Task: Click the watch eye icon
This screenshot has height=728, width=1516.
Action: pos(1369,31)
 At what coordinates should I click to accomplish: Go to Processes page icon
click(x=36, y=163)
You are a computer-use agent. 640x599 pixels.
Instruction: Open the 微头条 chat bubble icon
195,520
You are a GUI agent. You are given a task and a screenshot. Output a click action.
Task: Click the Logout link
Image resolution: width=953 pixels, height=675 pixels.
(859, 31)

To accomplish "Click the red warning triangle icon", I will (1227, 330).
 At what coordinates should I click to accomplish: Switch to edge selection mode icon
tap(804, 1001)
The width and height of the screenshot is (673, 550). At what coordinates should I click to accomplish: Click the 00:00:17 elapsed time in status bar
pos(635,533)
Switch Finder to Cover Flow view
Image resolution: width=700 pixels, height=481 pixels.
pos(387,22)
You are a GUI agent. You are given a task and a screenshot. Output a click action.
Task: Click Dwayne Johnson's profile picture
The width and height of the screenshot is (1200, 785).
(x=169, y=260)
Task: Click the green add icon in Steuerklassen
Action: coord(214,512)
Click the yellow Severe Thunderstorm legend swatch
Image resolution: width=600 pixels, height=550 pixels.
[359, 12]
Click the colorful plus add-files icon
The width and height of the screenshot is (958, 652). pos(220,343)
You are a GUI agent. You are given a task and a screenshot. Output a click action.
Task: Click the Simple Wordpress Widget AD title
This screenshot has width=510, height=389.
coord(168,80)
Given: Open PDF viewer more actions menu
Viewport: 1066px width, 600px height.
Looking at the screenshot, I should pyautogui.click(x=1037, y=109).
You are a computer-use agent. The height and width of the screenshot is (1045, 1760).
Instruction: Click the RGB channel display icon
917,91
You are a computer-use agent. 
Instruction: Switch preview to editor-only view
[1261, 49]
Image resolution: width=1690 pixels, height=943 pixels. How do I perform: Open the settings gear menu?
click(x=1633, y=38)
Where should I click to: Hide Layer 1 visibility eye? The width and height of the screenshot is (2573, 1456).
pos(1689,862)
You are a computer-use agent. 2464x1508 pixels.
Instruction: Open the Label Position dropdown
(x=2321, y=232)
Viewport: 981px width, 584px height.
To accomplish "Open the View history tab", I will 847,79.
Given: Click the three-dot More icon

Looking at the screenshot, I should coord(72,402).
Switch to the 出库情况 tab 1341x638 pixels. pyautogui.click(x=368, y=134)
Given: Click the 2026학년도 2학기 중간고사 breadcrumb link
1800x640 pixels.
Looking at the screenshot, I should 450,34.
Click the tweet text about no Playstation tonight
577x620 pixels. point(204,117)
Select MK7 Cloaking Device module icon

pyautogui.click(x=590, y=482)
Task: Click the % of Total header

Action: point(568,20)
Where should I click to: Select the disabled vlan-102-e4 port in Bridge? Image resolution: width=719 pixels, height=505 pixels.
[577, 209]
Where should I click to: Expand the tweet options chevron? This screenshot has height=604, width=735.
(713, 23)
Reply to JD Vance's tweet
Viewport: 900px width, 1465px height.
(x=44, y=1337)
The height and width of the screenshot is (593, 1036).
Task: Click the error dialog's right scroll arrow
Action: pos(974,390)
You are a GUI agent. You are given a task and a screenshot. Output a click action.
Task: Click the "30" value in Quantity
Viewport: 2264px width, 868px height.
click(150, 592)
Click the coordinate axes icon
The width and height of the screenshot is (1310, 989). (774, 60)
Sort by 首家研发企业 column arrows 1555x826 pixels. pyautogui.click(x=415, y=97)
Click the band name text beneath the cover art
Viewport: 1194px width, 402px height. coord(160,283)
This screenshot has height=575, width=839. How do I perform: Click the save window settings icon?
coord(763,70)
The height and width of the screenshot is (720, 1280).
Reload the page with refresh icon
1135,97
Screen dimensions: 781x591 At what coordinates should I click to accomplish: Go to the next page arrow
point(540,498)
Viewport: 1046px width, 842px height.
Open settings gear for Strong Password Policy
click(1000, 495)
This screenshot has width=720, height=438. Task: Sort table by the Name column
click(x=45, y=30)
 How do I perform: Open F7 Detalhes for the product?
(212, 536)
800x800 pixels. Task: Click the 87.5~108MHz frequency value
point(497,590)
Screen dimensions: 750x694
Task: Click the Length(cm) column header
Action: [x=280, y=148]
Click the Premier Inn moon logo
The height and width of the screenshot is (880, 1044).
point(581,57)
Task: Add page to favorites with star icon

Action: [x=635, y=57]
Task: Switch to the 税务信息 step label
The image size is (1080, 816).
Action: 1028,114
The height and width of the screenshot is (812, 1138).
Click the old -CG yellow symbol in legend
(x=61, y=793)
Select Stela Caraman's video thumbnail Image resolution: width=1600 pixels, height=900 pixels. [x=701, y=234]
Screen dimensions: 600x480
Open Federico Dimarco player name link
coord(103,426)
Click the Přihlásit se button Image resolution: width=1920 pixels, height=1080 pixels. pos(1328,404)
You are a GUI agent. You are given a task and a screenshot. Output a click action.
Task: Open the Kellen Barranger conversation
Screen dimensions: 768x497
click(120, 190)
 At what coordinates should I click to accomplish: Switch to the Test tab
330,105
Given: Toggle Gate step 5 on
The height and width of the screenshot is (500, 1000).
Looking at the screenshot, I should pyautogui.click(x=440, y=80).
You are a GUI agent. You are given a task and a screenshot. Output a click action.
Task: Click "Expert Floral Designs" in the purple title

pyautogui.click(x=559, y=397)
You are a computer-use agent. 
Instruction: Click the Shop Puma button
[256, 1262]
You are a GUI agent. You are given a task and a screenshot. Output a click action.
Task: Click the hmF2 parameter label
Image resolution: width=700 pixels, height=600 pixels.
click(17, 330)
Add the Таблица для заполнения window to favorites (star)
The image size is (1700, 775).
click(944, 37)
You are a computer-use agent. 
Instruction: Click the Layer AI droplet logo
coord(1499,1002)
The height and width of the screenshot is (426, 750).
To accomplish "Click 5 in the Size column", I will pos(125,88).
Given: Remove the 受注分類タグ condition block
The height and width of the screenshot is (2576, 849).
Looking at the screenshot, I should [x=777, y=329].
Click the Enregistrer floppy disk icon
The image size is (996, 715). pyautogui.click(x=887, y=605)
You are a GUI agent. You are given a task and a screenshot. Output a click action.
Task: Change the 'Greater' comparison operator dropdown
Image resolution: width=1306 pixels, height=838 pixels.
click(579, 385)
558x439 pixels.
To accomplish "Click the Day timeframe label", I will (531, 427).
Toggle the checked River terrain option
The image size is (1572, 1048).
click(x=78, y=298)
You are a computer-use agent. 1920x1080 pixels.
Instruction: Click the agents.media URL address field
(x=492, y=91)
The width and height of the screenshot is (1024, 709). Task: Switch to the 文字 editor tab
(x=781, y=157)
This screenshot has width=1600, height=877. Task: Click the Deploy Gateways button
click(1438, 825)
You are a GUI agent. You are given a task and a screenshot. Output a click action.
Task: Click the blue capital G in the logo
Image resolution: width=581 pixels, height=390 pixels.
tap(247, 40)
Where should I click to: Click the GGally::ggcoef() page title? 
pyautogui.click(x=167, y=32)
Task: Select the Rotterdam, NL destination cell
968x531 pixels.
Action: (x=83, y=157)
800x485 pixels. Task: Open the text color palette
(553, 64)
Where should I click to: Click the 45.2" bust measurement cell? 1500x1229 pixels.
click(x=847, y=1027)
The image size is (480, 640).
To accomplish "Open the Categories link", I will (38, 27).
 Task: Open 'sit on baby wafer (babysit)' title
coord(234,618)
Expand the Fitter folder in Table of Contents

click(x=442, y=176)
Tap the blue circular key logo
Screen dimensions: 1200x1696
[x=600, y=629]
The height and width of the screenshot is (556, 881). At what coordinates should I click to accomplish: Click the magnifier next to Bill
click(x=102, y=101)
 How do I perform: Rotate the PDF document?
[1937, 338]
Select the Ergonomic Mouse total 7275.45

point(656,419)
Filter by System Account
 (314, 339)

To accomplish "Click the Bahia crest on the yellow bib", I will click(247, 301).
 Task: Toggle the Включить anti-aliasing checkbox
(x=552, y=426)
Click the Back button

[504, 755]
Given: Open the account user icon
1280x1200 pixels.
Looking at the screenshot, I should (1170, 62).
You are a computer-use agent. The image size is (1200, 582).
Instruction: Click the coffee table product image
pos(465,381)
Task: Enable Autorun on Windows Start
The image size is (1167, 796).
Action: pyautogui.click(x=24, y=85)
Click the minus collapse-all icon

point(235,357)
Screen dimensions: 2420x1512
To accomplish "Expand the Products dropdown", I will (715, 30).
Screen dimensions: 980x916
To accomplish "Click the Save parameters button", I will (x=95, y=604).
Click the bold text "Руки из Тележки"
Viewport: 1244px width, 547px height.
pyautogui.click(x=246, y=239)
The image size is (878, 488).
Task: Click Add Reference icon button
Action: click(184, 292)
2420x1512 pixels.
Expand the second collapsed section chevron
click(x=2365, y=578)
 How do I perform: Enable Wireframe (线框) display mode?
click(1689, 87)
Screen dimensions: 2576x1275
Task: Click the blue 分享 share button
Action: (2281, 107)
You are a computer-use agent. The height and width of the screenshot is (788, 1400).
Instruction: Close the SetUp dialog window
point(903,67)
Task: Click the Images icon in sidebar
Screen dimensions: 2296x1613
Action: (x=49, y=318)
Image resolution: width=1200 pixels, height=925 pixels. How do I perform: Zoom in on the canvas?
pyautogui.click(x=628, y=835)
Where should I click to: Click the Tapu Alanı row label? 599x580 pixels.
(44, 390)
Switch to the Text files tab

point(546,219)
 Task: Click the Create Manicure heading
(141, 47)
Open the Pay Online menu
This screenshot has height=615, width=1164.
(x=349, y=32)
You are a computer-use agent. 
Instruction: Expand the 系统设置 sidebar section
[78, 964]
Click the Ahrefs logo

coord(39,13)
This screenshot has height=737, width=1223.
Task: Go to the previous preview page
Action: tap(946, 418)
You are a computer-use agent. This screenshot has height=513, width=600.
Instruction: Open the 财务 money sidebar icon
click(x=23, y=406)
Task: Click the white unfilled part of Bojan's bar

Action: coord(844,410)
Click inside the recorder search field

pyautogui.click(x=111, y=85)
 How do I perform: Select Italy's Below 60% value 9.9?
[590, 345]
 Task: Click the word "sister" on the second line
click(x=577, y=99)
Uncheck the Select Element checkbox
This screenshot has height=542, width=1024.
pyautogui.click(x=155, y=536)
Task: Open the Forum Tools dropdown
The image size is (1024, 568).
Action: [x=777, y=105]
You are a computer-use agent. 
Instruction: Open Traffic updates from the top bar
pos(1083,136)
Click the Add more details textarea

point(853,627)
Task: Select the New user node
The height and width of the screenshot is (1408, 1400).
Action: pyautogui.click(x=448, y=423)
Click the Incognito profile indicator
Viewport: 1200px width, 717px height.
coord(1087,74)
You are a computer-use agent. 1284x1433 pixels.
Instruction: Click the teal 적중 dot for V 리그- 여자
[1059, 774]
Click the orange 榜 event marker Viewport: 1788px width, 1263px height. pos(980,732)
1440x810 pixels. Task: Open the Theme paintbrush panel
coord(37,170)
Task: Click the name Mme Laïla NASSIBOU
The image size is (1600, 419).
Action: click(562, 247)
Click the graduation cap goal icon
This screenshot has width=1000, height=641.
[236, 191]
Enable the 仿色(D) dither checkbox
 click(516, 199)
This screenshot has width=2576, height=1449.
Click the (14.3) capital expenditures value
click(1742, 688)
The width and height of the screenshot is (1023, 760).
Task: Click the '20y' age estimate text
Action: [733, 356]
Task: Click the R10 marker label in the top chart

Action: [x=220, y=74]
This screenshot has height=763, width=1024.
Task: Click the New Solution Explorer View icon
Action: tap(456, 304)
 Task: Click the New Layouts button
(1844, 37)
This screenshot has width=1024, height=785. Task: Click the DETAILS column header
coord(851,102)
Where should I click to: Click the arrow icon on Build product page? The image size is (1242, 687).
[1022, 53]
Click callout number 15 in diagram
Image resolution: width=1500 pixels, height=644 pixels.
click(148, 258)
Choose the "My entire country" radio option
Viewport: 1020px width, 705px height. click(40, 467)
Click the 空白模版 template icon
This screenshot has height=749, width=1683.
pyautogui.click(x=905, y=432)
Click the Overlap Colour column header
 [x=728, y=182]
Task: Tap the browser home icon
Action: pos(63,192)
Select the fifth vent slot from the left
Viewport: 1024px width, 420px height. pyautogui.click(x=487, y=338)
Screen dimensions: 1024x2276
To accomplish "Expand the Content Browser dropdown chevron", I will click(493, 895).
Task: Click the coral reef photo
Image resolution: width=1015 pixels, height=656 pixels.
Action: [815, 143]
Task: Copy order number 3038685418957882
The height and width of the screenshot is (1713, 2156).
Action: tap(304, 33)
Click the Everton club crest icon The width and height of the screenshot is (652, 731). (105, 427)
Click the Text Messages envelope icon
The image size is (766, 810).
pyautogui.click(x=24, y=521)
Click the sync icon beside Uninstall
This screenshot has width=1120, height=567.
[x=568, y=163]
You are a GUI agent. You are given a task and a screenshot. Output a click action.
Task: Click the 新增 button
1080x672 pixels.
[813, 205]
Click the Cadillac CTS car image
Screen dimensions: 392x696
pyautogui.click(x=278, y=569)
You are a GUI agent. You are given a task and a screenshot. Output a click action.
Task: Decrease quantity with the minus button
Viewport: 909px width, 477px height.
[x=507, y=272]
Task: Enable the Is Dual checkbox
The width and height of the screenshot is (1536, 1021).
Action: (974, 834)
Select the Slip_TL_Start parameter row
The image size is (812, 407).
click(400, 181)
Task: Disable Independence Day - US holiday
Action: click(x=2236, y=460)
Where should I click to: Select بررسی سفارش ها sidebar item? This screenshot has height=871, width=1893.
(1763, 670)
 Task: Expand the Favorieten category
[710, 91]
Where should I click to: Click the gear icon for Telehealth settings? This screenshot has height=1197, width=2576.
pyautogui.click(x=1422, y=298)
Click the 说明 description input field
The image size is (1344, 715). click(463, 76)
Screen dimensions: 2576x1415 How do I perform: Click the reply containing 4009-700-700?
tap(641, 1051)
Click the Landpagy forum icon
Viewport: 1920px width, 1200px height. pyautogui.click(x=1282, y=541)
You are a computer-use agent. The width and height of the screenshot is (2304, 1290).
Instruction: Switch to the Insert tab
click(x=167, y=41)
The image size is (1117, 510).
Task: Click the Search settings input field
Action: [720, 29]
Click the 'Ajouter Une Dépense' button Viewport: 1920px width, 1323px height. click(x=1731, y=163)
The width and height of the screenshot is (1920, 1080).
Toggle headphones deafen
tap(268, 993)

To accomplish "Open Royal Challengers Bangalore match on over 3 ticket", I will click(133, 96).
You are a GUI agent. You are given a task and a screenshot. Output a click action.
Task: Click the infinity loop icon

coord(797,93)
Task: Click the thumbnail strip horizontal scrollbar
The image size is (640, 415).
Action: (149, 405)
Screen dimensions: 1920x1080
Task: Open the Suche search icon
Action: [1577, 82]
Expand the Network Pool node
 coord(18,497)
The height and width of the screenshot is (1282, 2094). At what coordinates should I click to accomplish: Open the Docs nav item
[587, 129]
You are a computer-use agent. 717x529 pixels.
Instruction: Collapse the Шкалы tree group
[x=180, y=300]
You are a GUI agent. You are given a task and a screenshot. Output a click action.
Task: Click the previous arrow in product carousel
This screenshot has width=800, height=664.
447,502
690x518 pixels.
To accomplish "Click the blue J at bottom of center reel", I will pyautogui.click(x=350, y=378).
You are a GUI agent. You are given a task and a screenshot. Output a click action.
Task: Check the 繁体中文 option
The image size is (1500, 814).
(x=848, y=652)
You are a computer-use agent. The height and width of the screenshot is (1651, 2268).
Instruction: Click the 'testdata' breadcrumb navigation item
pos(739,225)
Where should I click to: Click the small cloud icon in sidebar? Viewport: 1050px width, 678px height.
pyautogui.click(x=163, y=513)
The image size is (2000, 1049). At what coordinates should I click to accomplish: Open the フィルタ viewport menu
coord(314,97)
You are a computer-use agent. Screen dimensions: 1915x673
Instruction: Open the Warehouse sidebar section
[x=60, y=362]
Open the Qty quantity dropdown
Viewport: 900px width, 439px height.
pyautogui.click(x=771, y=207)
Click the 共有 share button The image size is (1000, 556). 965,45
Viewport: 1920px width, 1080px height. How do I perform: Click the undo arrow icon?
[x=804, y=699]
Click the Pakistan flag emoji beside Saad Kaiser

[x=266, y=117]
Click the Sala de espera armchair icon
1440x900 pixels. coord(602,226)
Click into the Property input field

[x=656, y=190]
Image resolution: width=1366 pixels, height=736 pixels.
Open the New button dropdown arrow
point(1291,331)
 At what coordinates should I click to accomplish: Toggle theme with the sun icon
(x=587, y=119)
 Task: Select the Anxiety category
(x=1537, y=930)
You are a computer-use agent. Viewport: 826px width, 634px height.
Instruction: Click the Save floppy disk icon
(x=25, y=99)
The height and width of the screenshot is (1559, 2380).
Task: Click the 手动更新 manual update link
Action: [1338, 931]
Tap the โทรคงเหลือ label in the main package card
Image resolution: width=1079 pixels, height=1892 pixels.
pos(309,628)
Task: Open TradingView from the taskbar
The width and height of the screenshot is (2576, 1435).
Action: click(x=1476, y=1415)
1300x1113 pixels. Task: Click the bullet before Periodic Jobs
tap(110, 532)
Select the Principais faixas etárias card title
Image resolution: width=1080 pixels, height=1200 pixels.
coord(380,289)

○ ○ ○ ○ ○

Copy out word for word the entries from the line with "Click the Overlap Colour column header" up to and including the line with "tap(641, 1051)".

Click the Overlap Colour column header
 [x=728, y=182]
Task: Tap the browser home icon
Action: pos(63,192)
Select the fifth vent slot from the left
Viewport: 1024px width, 420px height. pyautogui.click(x=487, y=338)
Screen dimensions: 1024x2276
To accomplish "Expand the Content Browser dropdown chevron", I will click(493, 895).
Task: Click the coral reef photo
Image resolution: width=1015 pixels, height=656 pixels.
Action: [815, 143]
Task: Copy order number 3038685418957882
The height and width of the screenshot is (1713, 2156).
Action: tap(304, 33)
Click the Everton club crest icon The width and height of the screenshot is (652, 731). (105, 427)
Click the Text Messages envelope icon
The image size is (766, 810).
pyautogui.click(x=24, y=521)
Click the sync icon beside Uninstall
This screenshot has width=1120, height=567.
[x=568, y=163]
You are a GUI agent. You are given a task and a screenshot. Output a click action.
Task: Click the 新增 button
1080x672 pixels.
[813, 205]
Click the Cadillac CTS car image
Screen dimensions: 392x696
pyautogui.click(x=278, y=569)
You are a GUI agent. You are given a task and a screenshot. Output a click action.
Task: Decrease quantity with the minus button
Viewport: 909px width, 477px height.
[x=507, y=272]
Task: Enable the Is Dual checkbox
The width and height of the screenshot is (1536, 1021).
Action: (974, 834)
Select the Slip_TL_Start parameter row
The image size is (812, 407).
click(400, 181)
Task: Disable Independence Day - US holiday
Action: click(x=2236, y=460)
Where should I click to: Select بررسی سفارش ها sidebar item? This screenshot has height=871, width=1893.
(1763, 670)
 Task: Expand the Favorieten category
[710, 91]
Where should I click to: Click the gear icon for Telehealth settings? This screenshot has height=1197, width=2576.
pyautogui.click(x=1422, y=298)
Click the 说明 description input field
The image size is (1344, 715). click(463, 76)
Screen dimensions: 2576x1415 How do I perform: Click the reply containing 4009-700-700?
tap(641, 1051)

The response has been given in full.